El comienzo de La luna representa mi corazón, reciente estreno de Juan Martín Hsu, no se distingue demasiado de esa clase de documentales con cámara en mano dispuestos a mostrar cuestiones familiares y cuyo punto de partida suele ser un cambio, una crisis, un punto de conflicto. En este caso se trata del asesinato de un padre, el del director, motivo que lo lleva a viajar desde Argentina a Taiwán con su hermano, por segunda vez, para reencontrarse con su madre. Y es este momento de inflexión el que allana un camino para el desarrollo de la película, signado por el paso del tiempo, el enigma acerca de la muerte y el impacto en los cuerpos de quienes no se ven por largo tiempo.
Mientras tanto, hay una cámara que parece buscar intersticios, brechas espacio/temporales entre dos países tan distantes.

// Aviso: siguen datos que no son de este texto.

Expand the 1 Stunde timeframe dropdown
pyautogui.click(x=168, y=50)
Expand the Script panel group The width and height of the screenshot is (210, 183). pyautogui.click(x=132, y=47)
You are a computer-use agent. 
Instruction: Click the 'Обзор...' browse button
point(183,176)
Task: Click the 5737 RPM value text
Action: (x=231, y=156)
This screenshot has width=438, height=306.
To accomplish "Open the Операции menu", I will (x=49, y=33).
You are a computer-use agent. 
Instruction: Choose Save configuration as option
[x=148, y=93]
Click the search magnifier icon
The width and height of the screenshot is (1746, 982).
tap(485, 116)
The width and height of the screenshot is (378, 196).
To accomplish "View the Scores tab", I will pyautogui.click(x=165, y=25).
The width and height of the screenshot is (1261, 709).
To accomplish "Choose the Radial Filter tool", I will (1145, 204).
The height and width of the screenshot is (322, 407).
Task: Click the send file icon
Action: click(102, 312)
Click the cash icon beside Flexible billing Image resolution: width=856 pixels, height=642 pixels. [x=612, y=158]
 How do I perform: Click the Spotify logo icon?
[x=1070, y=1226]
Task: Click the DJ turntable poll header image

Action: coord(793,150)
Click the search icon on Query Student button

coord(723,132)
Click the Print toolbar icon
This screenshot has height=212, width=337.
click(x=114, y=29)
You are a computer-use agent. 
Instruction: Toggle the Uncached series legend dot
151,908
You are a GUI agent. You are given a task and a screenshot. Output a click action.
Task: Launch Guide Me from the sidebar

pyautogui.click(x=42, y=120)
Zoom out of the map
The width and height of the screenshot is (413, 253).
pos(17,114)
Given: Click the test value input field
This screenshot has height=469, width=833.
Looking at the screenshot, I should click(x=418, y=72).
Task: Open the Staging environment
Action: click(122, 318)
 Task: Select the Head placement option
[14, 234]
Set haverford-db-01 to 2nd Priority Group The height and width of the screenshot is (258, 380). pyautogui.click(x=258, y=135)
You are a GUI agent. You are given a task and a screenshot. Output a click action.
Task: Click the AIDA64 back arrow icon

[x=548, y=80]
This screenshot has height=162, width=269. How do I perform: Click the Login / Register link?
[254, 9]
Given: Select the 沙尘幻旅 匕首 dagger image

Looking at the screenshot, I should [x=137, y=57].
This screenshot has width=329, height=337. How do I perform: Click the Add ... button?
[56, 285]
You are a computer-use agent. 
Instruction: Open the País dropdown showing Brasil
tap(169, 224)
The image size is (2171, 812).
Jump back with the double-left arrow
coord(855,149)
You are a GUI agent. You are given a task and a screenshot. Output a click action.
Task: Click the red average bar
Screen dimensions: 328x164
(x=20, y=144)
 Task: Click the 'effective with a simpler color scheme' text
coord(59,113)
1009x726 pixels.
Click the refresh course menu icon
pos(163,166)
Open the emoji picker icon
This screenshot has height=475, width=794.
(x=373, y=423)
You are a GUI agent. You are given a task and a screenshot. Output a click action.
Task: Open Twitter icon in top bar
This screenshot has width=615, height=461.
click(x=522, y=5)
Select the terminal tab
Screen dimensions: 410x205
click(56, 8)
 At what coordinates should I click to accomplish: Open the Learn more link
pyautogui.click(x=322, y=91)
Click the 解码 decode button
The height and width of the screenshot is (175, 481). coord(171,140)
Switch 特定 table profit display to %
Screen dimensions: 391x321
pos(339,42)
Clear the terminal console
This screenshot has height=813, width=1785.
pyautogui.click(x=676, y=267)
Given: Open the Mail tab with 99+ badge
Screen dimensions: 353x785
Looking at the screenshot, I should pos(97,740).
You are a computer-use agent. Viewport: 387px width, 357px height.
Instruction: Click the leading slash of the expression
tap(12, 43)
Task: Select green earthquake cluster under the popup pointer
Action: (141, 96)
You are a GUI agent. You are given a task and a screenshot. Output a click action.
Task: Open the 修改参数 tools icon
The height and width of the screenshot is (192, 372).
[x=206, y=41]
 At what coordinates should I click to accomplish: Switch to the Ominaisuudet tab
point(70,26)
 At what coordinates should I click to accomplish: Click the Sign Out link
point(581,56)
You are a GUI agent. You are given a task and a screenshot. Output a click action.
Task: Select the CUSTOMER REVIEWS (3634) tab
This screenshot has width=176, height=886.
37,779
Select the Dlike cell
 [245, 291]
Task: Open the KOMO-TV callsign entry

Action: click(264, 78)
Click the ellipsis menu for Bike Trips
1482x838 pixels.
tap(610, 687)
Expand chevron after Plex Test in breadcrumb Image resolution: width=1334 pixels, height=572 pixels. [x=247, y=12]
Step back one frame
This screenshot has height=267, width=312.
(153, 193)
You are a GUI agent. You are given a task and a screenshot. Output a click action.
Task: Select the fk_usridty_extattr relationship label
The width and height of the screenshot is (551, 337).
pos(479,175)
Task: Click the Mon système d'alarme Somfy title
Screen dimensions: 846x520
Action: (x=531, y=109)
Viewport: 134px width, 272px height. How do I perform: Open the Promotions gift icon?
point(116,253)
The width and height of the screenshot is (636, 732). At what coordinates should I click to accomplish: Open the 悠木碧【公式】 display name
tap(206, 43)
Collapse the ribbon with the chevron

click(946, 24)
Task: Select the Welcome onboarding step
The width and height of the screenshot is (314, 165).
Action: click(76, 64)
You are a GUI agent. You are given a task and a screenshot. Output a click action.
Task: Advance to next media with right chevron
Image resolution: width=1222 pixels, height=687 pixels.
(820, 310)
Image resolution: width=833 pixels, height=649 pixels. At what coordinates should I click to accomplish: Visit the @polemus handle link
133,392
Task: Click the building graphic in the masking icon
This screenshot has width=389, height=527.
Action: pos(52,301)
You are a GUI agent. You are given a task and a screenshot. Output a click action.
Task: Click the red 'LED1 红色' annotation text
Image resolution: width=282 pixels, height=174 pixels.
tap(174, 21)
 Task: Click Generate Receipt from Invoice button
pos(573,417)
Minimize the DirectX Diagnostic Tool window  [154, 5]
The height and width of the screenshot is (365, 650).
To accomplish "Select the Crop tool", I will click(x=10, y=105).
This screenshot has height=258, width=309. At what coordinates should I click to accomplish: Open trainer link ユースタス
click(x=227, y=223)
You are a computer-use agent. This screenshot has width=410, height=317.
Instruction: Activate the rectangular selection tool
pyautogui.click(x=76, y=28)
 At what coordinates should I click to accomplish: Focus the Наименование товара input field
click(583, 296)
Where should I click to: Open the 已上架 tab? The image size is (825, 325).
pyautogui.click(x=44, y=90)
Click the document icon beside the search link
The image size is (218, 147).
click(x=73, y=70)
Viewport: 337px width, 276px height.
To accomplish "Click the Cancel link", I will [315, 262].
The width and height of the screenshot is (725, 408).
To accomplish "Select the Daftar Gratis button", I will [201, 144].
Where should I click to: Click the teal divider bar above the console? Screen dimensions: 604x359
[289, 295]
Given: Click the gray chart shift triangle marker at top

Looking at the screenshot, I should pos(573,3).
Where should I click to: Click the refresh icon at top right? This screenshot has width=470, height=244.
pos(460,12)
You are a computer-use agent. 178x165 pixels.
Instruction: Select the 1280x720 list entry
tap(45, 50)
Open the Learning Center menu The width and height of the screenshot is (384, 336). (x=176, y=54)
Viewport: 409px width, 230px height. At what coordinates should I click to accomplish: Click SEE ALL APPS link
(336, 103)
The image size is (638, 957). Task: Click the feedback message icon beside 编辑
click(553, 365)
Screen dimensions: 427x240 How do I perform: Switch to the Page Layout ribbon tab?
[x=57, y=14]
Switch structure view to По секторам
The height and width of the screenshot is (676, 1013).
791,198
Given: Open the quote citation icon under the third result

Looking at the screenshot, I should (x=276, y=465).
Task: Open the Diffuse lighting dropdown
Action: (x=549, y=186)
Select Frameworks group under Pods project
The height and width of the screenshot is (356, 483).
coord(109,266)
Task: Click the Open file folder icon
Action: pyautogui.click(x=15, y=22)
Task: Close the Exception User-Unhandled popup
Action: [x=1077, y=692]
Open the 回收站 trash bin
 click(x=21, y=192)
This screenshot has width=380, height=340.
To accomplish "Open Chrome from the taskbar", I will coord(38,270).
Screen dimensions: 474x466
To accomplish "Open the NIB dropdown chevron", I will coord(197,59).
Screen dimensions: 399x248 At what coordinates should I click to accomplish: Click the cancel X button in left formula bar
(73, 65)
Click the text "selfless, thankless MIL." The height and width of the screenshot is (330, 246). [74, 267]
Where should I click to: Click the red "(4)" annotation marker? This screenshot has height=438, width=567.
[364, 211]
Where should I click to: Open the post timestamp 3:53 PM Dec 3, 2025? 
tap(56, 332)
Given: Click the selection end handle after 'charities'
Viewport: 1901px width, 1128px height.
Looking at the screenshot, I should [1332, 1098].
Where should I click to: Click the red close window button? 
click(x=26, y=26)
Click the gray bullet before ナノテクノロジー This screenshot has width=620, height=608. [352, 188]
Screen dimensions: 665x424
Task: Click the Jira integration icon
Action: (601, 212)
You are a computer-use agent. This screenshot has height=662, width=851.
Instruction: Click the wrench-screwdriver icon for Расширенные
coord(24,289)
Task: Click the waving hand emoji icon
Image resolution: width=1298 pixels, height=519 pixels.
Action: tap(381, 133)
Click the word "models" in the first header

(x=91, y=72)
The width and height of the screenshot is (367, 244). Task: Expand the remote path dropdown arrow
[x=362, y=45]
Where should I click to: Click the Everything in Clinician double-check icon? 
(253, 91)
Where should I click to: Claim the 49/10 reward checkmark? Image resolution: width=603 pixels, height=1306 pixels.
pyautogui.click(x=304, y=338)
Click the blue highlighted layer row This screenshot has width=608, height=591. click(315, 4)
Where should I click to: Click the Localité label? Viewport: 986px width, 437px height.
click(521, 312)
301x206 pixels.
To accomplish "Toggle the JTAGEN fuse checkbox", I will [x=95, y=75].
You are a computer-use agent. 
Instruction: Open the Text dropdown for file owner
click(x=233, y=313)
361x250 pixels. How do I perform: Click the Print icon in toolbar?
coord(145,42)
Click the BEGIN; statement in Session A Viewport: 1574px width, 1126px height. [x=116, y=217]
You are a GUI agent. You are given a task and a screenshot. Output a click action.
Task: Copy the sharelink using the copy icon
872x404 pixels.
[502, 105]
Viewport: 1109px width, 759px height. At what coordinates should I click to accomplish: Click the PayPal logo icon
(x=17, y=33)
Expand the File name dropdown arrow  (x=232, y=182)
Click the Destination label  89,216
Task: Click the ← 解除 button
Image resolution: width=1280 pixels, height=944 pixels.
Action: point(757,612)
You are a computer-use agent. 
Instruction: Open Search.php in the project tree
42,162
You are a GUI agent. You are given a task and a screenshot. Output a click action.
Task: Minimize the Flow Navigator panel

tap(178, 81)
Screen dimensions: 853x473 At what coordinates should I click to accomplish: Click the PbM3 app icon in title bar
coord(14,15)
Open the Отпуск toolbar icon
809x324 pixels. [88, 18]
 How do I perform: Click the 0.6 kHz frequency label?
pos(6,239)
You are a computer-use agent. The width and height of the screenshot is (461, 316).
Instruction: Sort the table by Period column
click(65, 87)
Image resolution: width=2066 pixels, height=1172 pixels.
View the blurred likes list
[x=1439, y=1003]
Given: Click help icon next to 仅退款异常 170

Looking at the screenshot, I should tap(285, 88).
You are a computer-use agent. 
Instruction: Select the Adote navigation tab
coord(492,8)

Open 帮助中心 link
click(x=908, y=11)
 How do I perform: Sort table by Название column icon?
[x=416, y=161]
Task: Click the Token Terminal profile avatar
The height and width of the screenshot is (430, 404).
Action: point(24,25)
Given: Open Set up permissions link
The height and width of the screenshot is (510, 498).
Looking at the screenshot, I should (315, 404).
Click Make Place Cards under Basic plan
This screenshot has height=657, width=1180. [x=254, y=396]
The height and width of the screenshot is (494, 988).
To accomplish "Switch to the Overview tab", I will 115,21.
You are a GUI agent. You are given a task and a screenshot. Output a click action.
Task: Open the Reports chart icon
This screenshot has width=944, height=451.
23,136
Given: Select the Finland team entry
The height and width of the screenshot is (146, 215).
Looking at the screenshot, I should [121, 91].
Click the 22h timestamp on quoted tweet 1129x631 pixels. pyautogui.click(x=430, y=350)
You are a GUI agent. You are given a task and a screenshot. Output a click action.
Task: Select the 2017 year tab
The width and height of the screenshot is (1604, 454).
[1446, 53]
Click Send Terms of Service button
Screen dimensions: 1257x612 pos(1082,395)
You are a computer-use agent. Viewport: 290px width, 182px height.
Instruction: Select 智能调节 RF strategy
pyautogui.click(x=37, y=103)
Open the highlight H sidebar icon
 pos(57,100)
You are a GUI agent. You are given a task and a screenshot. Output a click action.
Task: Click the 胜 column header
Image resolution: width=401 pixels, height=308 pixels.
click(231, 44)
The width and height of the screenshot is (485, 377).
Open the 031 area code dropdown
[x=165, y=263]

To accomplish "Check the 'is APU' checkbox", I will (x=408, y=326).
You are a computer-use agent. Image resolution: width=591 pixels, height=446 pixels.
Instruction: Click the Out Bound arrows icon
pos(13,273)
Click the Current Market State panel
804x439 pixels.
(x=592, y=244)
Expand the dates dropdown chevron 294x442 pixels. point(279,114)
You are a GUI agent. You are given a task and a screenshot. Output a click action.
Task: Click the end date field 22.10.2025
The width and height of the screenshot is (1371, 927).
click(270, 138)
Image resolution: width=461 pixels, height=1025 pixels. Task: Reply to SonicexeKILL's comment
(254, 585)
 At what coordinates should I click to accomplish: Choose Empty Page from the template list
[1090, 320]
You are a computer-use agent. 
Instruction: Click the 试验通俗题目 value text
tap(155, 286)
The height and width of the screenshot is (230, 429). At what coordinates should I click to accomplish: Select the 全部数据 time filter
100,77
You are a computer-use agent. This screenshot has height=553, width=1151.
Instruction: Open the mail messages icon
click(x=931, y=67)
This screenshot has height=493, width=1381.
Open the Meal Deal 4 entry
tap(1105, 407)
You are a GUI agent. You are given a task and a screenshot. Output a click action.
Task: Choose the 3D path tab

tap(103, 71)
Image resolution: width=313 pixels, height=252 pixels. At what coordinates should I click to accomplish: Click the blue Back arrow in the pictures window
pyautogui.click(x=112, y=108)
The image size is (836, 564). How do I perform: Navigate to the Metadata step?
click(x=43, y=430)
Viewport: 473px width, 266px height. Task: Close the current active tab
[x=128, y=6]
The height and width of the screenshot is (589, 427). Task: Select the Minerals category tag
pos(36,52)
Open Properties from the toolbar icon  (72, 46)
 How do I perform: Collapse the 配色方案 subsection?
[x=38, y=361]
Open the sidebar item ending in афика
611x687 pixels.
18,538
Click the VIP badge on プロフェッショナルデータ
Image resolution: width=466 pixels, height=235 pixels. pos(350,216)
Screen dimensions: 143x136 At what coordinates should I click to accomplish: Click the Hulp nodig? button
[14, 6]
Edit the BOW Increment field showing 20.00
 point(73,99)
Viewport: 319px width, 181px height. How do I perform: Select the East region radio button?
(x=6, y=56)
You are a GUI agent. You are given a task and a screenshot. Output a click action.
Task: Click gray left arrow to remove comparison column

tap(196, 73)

Y un montaje que está concebido para materializar la tristeza cotidiana, pero sin picos dramáticos ni brotes escandalosos. Así asoman otras experiencias que se suman a la del duelo, entre ellas, la del exilio, el desarraigo y la marca de un pasado sangriento. Y como no existe una única forma de procesar y narrar, hay momentos donde las imágenes hablan por sí mismas. Por ejemplo, en el interior de un auto confluyen una estampita de la virgen, un fragmento de Eva Perón (1996) de Juan Carlos Desanzo y la versión de Madonna de “No llores por mí Argentina”; en otro pasaje, el hermano se lamenta de que una chica, que había sido su pareja, se haya casado, mientras suena una versión taiwanesa de “El amor después del amor” y vemos el cielo. Estos momentos fugaces buscan inscribirse en un registro alejado de cuestiones referenciales y, en todo caso, se desprenden de lo esbozado en el primer párrafo de esta reseña, porque su naturaleza consiste en trascender cualquier propósito inicial y alimentar un horizonte predeterminado con pasajes autónomos, más cercanos a la poesía que a la ficción familiar. Y qué mejor que las canciones para expresar la complejidad de la distancia pero al mismo tiempo la cercanía del corazón durante un exilio. Allí están los karaokes para confirmarlo.
“Esta película es la familia” dice Hsu en medio de una discusión con su hermano, quien se siente interpelado por no querer ser obligado a estar en el documental. Pero detrás de esa afirmación hay mucho más, algo que excede a un linaje genérico, porque tomando como base cierta cuota de azar también se cuelan sin pedir permiso las diferencias entre culturas y de qué modo vivenciar eso. Acaso resientan estos hallazgos tres insertos de ficción que empañan el proyecto general, pero cuando la intuición y la belleza se adueñan de la pantalla, la cosa funciona.